A significant change in a resident’s condition — defined as a major decline or improvement that is not self-limiting and affects more than one area of health — triggers an interdisciplinary review and revision of the care plan. It also requires the facility to submit a new Level I screen if the resident’s condition is significantly different from what was described in the most recent PASRR evaluation.6NC DHHS Medicaid. Pre-Admission Screening and Resident Review

Comprehensive Care Plans in Medicaid LTSS Settings

Outside of nursing facilities, comprehensive care plans also play a central role in Medicaid managed long-term services and supports programs. CMS uses the CPU-AD measure (Long-Term Services and Supports Comprehensive Care Plan and Update) to evaluate whether states are properly documenting care plans for adults receiving LTSS. The measure applies to beneficiaries age 18 and older and involves a case management record review.7Medicaid.gov. CPU-AD Technical Assistance Resource

To satisfy the measure, a comprehensive care plan must be completed within 120 days of enrollment for new beneficiaries, or during the measurement year for established beneficiaries. The plan is evaluated against two tiers of documentation. The first tier requires all nine core elements, which include individualized goals, documentation of medical, functional, and cognitive needs, a list of services, a follow-up plan, an emergency plan, caregiver involvement, and evidence that the beneficiary or their representative agreed to the plan. The second tier requires those nine core elements plus at least four supplemental elements, such as mental health needs, social integration, duration of services, provider contact information, and progress assessment.7Medicaid.gov. CPU-AD Technical Assistance Resource

States have reported that meeting these requirements is resource-intensive, partly because of the need to abstract information from case management records and partly because of mismatches between MLTSS assessment instruments and the data elements the measures require.8Advancing States.
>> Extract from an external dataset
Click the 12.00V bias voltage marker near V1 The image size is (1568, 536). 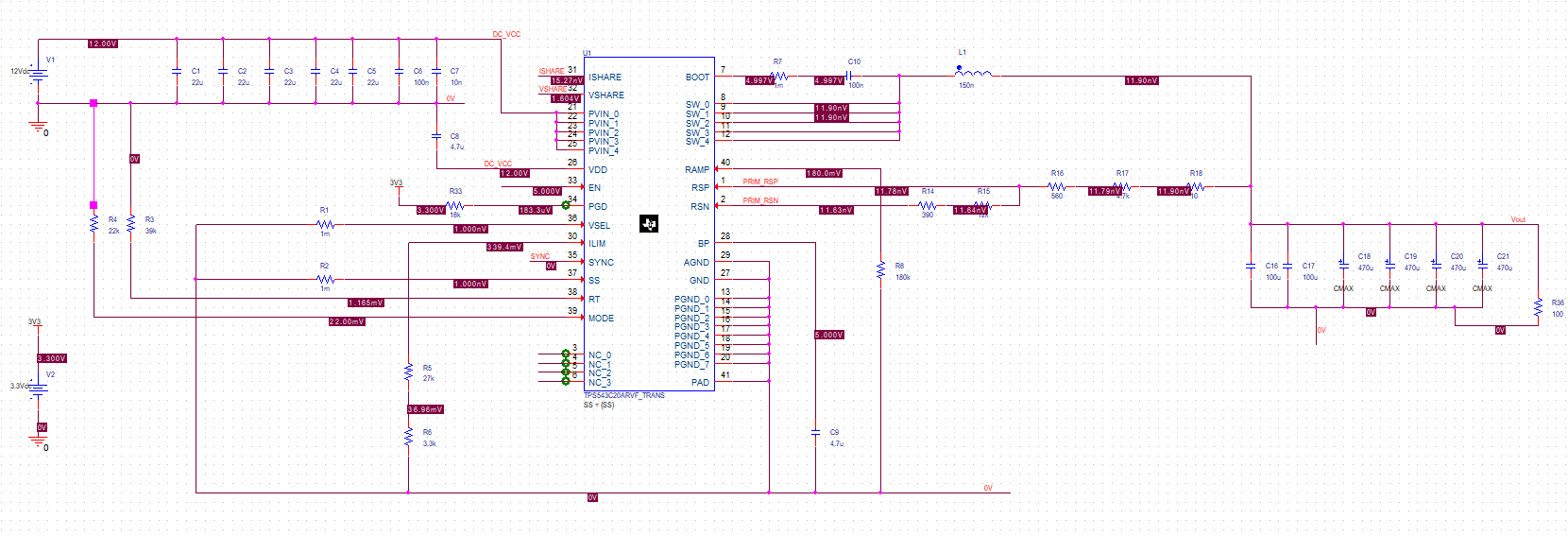(103, 43)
Taking Stock of New HCBS Quality Measures

Compliance History and OIG Findings

A 2012 report by the HHS Office of Inspector General examined care plans for nursing facility residents receiving atypical antipsychotic drugs and found widespread deficiencies. Of the records reviewed, 99 percent failed to meet one or more federal requirements for assessments or care plans. Specifically, 99 percent of records did not contain evidence of compliance with federal care plan development requirements, one-third lacked evidence of compliant resident assessments, and 18 percent showed no evidence that planned interventions for antipsychotic drug use actually occurred.9HHS OIG. Nursing Facility Assessments and Care Plans for Residents Receiving Atypical Antipsychotic Drugs Those findings underscored the gap between what the regulations require on paper and how comprehensively facilities were actually developing and executing care plans.
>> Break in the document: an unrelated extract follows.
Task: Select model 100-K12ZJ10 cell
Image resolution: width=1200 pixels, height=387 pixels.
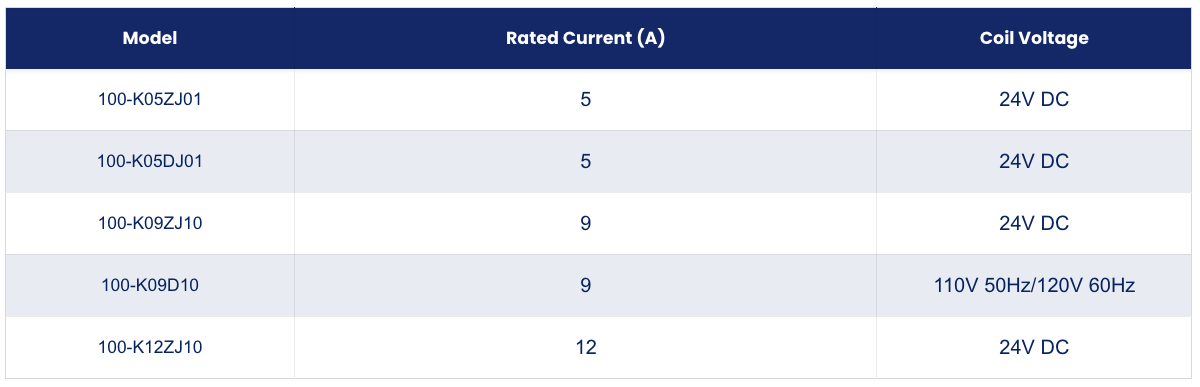Action: click(x=150, y=348)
Electronic Interoperability and the FHIR Standard

As health systems move toward electronic care coordination, the comprehensive care plan concept has been mapped into health information technology standards. The Multiple Chronic Conditions (MCC) eCare Plan Implementation Guide, developed by HL7 International’s Patient Care group, defines how to represent a care plan using the FHIR R4 standard. The guide maps five clinical processes onto the FHIR CarePlan resource: identifying health concerns, setting goals, planning and implementing interventions, measuring outcomes, and updating goal status.10HL7 FHIR. MCC eCare Plan — Structure and Design Considerations

The design favors referencing existing entries in electronic health records rather than duplicating data, which supports dynamic aggregation of care plan information across multiple providers and conditions. The goal is a consolidated, machine-readable representation of a patient’s care plan that can be queried for care coordination, population health analysis, and quality measurement.